If the truck bomb driver was an unwitting victim then I don’t understand how the Ukrainians could have timed the explosion to coincide with the fuel train. They would have had no control over when the truck would be passing the bridge. (Possible answer: the train wasn’t in the plan, but just an opportunity they seized in the moment.)
On the other hand, the driver not being part of the plot would answer why he stayed on the outside lane of the bridge. Why he didn’t swerve left before detonating which would place the explosion closer to the railway bridge. (Would also explain why Kiev isn't claiming the attack.)
Guess it may have been too much to hope that this good-for-nothing war may have at least given us a cool Slavic suicide bombing. (Like maybe the guy had a terminal disease and was paid a lot of money.) That’s what you get for trying to think positively, looking for the good parts of a bad situation. Turns out (maybe) we can’t have any good things. Everything in this war has to be 100% depressing.
SBU coolness factor = 0%.
From gunning down their own protestors, to perhaps planting bombs in the trucks of middle-aged Azerbaijanis…
Fake and unearned?:
Perhaps this funny moment can take the load off a little:
What about this possibility? It was a remote controlled detonator on the truck. SBU operatives who managed this were following the truck in a car, when they felt it was best to detonate, they passed, accelerated, but kept a watch and detonated as the train was passing. Oh, and they didn't need to follow the truck the whole way to the bridge. They knew the drivers schedule so roughly when he would arrive and could have just waited there for him.
Question: Did the Russians have the smarts to close the bridge on the Crimean side straight after the explosion.
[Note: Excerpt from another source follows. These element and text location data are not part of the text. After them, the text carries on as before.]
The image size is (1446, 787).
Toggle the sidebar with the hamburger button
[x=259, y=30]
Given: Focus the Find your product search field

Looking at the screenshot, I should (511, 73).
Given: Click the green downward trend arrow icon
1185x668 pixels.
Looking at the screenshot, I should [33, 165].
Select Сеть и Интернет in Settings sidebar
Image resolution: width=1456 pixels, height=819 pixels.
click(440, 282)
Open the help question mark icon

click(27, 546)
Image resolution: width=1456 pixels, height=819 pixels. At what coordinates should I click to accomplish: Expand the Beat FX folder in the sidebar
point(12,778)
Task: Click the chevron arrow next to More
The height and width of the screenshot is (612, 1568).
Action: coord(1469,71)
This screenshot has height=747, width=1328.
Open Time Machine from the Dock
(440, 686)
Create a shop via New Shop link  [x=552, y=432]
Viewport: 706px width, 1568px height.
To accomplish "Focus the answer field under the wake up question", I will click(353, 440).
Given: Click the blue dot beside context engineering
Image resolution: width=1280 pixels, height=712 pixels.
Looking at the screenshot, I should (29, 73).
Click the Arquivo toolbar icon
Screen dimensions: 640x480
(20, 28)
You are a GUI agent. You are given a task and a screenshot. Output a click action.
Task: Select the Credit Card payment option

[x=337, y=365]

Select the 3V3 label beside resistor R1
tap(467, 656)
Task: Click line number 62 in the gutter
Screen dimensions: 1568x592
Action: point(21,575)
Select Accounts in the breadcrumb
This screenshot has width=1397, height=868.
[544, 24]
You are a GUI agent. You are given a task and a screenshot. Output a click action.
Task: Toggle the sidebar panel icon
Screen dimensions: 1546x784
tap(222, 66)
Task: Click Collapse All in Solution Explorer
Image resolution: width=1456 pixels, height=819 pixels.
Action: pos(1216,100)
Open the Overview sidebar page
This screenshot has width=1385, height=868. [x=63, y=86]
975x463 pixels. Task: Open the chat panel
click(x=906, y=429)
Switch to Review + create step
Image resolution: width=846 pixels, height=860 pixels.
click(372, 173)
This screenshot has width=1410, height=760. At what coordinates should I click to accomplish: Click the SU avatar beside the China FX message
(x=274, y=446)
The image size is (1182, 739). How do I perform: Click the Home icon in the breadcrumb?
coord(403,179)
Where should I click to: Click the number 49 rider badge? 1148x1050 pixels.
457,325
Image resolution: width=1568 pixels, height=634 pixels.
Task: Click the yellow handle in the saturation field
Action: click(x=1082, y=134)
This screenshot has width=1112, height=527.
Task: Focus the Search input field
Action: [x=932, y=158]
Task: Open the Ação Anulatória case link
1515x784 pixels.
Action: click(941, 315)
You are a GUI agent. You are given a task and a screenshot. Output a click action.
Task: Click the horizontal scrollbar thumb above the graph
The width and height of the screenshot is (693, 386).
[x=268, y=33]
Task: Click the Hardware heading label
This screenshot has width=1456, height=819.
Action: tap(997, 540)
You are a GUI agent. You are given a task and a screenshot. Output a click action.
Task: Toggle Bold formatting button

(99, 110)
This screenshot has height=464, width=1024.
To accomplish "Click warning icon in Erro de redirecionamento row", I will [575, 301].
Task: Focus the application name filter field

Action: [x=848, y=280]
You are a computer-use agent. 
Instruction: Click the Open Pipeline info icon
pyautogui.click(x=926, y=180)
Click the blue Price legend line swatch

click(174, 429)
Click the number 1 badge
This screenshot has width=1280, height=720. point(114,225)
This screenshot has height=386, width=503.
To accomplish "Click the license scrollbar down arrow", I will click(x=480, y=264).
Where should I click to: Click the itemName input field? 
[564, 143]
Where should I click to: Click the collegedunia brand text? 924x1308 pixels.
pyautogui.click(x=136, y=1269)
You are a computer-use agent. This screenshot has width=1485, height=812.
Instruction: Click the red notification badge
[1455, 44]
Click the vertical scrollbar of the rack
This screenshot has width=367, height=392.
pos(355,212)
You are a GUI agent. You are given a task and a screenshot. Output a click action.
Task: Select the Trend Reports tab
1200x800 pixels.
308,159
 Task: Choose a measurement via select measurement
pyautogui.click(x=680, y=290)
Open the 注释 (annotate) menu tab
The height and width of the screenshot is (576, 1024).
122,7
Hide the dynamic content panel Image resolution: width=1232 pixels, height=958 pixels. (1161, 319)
If they did they might have caught the perpetrators.
So unless the train was a complete coincidence (which is hard to believe), wouldn’t the IED remote operators have needed a camera on the truck with a live feed to them? Although apparently mundane, getting such a camera mounted on the vehicle without the driver’s knowledge (or with his agreement using a phony innocent explanation) – and knowing in advance they could, as part of the plan – seems like a major hurdle in that scenario.